Rogers received the Presidential Medal of Freedom, some forty honorary degrees, and a Peabody Award. He was inducted into the Television Hall of Fame, was recognized by two Congressional resolutions, and was ranked No. 35 among TV Guide's Fifty Greatest TV Stars of All Time.Several buildings and artworks in Pennsylvania are dedicated to his memory, and the Smithsonian Institution displays one of his trademark sweaters as a "Treasure of American History".
Rogers was born in Latrobe, Pennsylvania, 40 miles (65 km) southeast of Pittsburgh, to James and Nancy Rogers; he had one sister, Elaine. Early in life, he spent much of his free time with his maternal grandfather, Fred McFeely, who had an interest in music. He would often sing along as his mother would play the piano, and he himself began playing at five.
Fred Rogers had a life-changing moment when he first saw television in his parents' home. He entered seminary after college; but, after his first experience as a viewer, he wanted to explore the potential of the medium. In an interview with CNN in his later years, Rogers stated, "I went into television because I hated it so, and I thought there's some way of using this fabulous instrument to nurture those who would watch and listen."
In 1994, Rogers created another one-time special for PBS called Fred Rogers' Heroes which consisted of documentary portraits of four real-life people whose work helped make their communities better. Rogers, uncharacteristically dressed in a suit and tie, hosted in wraparound segments which did not use the "Neighborhood" set.
For a time, Rogers produced specials for parents as a precursor to the subject of the week on the Neighborhood called "Mister Rogers Talks To Parents About [topic]". Rogers didn't host those specials, but instead, invited news announcers, such as Joan Lunden (who hosted the Conflict special), to take on the emcee duties in front of a gallery of parents while Rogers answered questions from them. These specials were made to prepare parents for questions their children might ask after watching the episodes on the topic of the week.
On New Year's Day 2004, Michael Keaton, who had been a stagehand on Mister Rogers' Neighborhood before becoming an actor, hosted the PBS TV special Fred Rogers: America's Favorite Neighbor. It was released on DVD September 28 that year.
To mark what would have been his 80th birthday, Rogers' production company sponsored several events to memorialize him, including "Won't You Wear a Sweater Day", during which fans and neighbors were asked to wear their favorite sweaters in celebration.

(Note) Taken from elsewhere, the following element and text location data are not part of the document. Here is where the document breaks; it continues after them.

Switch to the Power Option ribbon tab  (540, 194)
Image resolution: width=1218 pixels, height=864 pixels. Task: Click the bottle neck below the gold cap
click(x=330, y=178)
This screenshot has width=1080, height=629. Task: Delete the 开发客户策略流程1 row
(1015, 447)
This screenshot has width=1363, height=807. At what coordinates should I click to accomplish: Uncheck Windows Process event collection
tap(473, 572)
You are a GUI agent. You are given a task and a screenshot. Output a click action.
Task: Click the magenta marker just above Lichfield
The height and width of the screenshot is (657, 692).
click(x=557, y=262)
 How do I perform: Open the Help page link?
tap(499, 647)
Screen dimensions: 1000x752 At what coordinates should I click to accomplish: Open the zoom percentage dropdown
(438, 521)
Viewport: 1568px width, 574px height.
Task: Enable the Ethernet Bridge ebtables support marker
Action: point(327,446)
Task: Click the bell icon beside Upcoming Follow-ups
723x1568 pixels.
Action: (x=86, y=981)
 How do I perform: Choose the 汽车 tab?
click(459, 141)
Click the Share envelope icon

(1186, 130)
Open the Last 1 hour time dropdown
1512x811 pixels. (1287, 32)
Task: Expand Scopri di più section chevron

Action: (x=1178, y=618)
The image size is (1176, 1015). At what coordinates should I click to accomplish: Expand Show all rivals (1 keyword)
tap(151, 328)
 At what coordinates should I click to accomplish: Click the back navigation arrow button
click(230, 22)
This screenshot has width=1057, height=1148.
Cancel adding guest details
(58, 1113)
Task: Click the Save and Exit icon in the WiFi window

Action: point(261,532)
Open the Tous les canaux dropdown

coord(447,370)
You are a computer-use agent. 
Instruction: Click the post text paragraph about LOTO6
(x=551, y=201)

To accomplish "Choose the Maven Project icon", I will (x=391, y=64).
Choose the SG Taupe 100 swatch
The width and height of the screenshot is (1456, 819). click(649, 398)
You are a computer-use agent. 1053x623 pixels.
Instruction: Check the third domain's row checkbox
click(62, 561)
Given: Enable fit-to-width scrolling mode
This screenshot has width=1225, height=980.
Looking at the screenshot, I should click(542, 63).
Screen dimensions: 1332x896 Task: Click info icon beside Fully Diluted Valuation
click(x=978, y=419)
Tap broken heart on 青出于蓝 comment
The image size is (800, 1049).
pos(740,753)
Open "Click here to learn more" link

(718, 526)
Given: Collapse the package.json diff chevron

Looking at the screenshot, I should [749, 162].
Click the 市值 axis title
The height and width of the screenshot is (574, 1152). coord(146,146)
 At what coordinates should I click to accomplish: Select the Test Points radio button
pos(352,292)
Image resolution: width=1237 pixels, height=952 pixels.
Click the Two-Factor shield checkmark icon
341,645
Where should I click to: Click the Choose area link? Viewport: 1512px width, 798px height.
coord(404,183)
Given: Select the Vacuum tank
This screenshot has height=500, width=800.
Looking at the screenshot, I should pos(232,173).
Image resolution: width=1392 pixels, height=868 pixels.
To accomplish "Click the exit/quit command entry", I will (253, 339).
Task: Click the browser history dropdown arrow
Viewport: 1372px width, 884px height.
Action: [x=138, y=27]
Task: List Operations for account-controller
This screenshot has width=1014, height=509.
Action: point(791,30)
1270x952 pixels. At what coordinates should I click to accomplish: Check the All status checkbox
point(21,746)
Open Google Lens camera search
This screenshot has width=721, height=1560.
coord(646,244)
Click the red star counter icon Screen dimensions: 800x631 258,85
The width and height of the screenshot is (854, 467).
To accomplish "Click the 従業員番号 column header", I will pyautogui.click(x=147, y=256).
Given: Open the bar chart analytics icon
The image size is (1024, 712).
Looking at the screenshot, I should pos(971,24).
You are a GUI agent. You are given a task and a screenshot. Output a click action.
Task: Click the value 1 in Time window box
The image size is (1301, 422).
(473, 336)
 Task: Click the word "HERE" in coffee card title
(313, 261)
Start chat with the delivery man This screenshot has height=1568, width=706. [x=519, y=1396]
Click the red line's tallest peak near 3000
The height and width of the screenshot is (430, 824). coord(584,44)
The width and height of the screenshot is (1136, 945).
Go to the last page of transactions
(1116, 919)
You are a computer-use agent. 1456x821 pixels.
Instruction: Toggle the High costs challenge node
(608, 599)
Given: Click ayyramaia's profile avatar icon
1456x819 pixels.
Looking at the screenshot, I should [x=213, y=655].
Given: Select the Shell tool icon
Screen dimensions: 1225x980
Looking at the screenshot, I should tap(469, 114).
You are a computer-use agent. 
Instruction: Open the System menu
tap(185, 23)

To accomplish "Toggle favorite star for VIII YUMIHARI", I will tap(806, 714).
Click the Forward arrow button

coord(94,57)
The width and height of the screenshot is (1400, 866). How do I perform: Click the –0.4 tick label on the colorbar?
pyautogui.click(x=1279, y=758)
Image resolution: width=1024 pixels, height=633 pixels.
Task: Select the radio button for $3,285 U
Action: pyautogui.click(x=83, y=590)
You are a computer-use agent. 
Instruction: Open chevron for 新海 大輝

The event takes place annually on his birthday, March 20.
Rogers received the Ralph Lowell Award in 1975. The television industry honored Rogers with a George Foster Peabody Award "in recognition of 25 years of beautiful days in the neighborhood" in 1992; previously, he had shared a Peabody award for Mister Rogers' Neighborhood in 1968. Also in 1992, he was initiated as an honorary member of Phi Mu Alpha Sinfonia Fraternity, the national fraternity for men of music.
Rogers was a National Patron of Delta Omicron, an international professional music fraternity. He was inducted into the Television Hall of Fame in 1999. One of Rogers' iconic sweaters was acquired by the Smithsonian Institution, which displays it as a "Treasure of American History". In 2002, Rogers received the PNC Commonwealth Award in Mass Communications.